To use High Availability (HA), you must install SunScreen as an HA system as described in the SunScreen Installation Guide. High Availability, its limitations, topology and set up, and capability are described in detail in the SunScreen Reference Manual manual.

The network that is used for HA traffic must be kept physically secure because all secret keys and configurations are transmitted in the clear over the HA interface.

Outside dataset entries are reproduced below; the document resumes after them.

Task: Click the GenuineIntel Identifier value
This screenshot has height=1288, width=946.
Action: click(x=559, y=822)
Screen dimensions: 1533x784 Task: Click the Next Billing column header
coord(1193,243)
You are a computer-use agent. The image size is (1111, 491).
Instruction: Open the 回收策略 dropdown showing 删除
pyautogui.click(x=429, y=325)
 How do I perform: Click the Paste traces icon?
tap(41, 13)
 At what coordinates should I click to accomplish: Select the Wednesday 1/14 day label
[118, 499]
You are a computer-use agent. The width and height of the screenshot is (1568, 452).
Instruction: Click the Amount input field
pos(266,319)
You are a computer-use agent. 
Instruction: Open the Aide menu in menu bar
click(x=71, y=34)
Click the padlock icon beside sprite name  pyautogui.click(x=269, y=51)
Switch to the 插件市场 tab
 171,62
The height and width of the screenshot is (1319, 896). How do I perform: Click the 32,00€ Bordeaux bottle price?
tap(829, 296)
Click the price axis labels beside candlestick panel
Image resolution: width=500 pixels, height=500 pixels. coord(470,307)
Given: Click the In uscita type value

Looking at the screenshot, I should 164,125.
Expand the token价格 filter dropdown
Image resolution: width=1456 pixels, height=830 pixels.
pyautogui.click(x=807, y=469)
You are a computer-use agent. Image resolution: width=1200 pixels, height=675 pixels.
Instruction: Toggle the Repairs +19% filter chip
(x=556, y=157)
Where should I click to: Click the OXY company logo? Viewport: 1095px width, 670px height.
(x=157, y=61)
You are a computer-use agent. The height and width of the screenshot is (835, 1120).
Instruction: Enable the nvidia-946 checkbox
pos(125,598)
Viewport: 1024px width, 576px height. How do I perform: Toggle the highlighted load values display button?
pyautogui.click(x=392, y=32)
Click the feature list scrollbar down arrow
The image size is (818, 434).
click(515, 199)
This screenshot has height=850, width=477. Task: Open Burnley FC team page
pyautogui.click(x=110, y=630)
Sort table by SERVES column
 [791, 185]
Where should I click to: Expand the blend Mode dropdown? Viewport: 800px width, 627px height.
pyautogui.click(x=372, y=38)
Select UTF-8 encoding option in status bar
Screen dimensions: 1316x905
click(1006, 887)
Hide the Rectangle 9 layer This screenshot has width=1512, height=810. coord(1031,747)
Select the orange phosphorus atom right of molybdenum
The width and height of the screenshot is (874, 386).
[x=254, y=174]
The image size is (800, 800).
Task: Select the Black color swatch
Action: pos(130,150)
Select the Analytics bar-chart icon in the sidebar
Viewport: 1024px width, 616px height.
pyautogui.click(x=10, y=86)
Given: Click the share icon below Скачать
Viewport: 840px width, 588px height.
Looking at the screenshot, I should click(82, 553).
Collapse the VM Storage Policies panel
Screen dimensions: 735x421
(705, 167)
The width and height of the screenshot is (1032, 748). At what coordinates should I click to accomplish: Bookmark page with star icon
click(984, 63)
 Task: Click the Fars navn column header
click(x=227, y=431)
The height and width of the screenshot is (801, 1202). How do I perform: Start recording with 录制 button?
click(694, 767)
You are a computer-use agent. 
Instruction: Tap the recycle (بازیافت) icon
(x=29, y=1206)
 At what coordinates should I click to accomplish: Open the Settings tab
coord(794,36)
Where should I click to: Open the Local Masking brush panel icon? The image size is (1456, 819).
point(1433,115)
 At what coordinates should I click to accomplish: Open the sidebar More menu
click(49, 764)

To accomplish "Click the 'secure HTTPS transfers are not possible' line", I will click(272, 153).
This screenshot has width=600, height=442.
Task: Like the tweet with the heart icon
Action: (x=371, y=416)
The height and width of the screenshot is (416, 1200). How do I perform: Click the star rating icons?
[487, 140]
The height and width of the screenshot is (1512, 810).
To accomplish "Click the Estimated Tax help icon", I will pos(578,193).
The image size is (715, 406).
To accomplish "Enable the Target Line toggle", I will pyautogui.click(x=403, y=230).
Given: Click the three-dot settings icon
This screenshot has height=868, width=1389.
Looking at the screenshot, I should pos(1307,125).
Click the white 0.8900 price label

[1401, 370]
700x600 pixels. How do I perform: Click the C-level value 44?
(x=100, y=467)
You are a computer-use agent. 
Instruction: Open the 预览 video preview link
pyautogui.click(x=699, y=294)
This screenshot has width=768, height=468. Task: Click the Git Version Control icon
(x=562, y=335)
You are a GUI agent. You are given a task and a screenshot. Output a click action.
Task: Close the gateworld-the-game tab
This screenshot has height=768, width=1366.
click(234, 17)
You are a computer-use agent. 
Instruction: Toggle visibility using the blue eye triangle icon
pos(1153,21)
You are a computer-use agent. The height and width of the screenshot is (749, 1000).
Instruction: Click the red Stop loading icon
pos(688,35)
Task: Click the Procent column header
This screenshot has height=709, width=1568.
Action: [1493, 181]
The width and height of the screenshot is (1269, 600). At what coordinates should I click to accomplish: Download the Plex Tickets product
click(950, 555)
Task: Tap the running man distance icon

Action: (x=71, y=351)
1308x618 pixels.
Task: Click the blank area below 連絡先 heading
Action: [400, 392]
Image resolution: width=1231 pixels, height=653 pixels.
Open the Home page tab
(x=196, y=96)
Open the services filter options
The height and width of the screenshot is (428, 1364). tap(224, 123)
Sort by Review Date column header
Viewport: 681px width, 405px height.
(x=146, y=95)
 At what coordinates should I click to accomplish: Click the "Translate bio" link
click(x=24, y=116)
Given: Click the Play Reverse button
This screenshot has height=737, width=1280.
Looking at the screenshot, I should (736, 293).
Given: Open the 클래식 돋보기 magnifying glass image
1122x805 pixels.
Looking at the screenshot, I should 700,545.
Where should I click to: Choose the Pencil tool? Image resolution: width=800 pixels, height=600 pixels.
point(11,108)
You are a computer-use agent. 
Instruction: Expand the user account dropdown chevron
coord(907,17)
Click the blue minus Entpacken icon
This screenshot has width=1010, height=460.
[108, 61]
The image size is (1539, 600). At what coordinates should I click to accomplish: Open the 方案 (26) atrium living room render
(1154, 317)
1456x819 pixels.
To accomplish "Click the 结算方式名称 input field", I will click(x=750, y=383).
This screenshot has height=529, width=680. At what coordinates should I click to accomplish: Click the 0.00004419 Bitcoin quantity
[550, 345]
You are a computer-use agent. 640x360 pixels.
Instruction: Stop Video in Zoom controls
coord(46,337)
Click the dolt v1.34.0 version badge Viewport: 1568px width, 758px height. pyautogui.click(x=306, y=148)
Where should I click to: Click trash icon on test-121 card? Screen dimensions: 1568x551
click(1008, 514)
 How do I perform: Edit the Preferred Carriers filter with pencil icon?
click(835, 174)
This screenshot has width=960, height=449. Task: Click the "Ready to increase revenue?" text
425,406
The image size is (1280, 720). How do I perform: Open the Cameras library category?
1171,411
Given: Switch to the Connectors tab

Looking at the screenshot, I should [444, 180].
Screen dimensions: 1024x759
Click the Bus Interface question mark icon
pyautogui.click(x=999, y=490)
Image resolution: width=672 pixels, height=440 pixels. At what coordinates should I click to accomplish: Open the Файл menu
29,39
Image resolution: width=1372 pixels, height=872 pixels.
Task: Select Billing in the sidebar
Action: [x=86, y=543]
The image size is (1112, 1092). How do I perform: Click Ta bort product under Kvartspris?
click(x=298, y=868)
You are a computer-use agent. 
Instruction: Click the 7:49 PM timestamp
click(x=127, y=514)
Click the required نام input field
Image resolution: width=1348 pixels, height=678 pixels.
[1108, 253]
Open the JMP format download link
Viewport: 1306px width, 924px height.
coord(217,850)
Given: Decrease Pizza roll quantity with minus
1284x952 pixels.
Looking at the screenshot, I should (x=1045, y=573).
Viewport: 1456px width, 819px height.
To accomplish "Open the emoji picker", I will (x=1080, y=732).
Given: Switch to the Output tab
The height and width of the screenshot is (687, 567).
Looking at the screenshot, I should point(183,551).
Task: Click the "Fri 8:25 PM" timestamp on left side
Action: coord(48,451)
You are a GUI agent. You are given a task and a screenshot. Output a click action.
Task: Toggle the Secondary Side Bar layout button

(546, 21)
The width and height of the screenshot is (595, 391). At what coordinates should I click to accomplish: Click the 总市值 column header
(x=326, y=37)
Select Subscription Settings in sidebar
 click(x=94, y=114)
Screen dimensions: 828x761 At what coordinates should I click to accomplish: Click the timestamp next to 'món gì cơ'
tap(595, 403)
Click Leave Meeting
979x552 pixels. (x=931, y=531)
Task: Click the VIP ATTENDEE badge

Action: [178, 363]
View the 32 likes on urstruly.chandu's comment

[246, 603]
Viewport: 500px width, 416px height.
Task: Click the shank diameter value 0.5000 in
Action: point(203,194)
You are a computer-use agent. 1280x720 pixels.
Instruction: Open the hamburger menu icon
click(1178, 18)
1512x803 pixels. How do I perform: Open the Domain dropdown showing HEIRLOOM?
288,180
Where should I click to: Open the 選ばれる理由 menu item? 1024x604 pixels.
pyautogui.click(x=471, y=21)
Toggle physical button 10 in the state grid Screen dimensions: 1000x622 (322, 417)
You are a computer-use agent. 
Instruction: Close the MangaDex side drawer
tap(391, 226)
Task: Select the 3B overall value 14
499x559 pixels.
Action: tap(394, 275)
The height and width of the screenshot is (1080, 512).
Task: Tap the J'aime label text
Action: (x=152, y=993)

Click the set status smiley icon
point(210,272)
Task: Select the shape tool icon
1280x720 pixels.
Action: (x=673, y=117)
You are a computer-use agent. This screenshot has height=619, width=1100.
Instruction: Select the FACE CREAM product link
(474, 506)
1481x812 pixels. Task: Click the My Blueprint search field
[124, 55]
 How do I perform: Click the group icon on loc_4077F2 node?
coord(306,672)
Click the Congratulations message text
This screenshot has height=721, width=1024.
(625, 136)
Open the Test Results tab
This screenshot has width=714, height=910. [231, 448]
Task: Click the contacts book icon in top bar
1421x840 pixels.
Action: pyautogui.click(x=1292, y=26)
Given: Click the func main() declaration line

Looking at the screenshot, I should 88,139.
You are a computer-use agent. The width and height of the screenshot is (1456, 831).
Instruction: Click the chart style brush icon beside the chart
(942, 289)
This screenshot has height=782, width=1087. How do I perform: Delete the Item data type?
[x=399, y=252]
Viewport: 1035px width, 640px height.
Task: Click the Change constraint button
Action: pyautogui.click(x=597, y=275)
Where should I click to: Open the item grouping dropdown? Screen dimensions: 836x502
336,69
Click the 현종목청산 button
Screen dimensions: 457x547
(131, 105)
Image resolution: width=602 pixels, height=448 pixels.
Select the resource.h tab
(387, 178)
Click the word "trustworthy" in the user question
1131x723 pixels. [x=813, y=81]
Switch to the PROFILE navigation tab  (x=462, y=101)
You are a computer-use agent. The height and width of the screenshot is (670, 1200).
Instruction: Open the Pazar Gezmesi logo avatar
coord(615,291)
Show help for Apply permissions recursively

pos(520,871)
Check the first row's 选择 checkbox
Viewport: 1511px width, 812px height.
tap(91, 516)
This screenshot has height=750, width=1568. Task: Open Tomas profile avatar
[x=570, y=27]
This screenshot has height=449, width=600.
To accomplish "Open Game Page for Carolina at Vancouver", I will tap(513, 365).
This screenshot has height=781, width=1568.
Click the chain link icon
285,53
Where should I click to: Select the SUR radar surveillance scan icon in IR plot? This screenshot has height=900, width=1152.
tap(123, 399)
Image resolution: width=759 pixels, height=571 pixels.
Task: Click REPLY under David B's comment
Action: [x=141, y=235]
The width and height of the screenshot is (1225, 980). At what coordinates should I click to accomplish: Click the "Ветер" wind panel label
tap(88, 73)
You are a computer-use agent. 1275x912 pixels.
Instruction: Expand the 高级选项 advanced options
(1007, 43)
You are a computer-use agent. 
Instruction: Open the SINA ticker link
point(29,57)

HA lets you deploy multiple Screens together in situations where the connection between a protected inside network and a nonsecure outside network is critical. One member of the HA cluster, the active HA Screen, performs packet filtering, network address translation, logging, and encryption/decryption of packets travelling between the inside and outside networks. The other members of the HA cluster, which can be as many as 31 passive HA Screens, receive the same packets, perform the same calculations as the active HA Screen, and mirror the state of the active HA Screen, but they do not forward traffic between the inside network and the outside network. If the active HA Screen fails, one of the passive HA Screens takes over (failover) as the active HA Screen and begins routing and filtering network traffic within seconds. Because the passive HA Screens mirror the active HA Screen, few connections are lost if a failover occurs.

HA Policy

When you set up an HA cluster, you designate one Screen as the Primary HA Screen, and you configure it with the common objects and policy rules the HA cluster will use. When you activate the policy, it is copied from the Primary HA Screen to the other members of the HA cluster. The Solaris system and network configuration are not copied from the Primary HA Screen, and must be identical on all the Screens in the HA cluster.

Keep the HA network physically secure because the HA cluster transmits secret keys and policies in the clear over the dedicated HA network.

The interfaces for network connections must be the same for each HA cluster member. For example, if one HA host uses the le0 interface as its dedicated internal network connection, all HA hosts must use the le0 network interface as the dedicated internal network connection. Similarly, you must assign Screens in the HA cluster the same IP addresses on their non-dedicated interfaces.